▼

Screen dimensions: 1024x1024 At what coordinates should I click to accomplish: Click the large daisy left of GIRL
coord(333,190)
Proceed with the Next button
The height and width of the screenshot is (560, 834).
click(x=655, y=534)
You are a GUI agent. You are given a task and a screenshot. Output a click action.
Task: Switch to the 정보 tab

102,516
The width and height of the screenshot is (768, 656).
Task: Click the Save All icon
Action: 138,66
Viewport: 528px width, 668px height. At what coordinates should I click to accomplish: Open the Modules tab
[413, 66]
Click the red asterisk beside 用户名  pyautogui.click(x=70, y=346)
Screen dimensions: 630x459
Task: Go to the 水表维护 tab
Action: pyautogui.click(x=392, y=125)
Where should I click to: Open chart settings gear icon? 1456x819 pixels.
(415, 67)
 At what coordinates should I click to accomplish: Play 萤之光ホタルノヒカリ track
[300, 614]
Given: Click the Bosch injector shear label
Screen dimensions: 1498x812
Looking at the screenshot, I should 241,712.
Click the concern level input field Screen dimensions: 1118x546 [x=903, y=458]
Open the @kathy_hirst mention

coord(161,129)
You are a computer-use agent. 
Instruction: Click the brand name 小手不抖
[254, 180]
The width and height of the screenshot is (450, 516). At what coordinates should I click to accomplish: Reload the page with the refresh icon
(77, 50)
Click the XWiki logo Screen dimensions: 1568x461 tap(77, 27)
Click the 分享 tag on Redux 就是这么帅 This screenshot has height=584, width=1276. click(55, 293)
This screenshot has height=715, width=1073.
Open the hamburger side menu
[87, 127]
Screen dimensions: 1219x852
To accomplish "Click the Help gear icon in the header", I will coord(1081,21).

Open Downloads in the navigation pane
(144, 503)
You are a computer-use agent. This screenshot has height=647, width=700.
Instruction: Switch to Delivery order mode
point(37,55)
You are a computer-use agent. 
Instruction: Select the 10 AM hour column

▲

▸ **What the task asks**: For every line in the entries above that contains "This", add one to a count, and give that number by itself.

▸ **Solution**: 3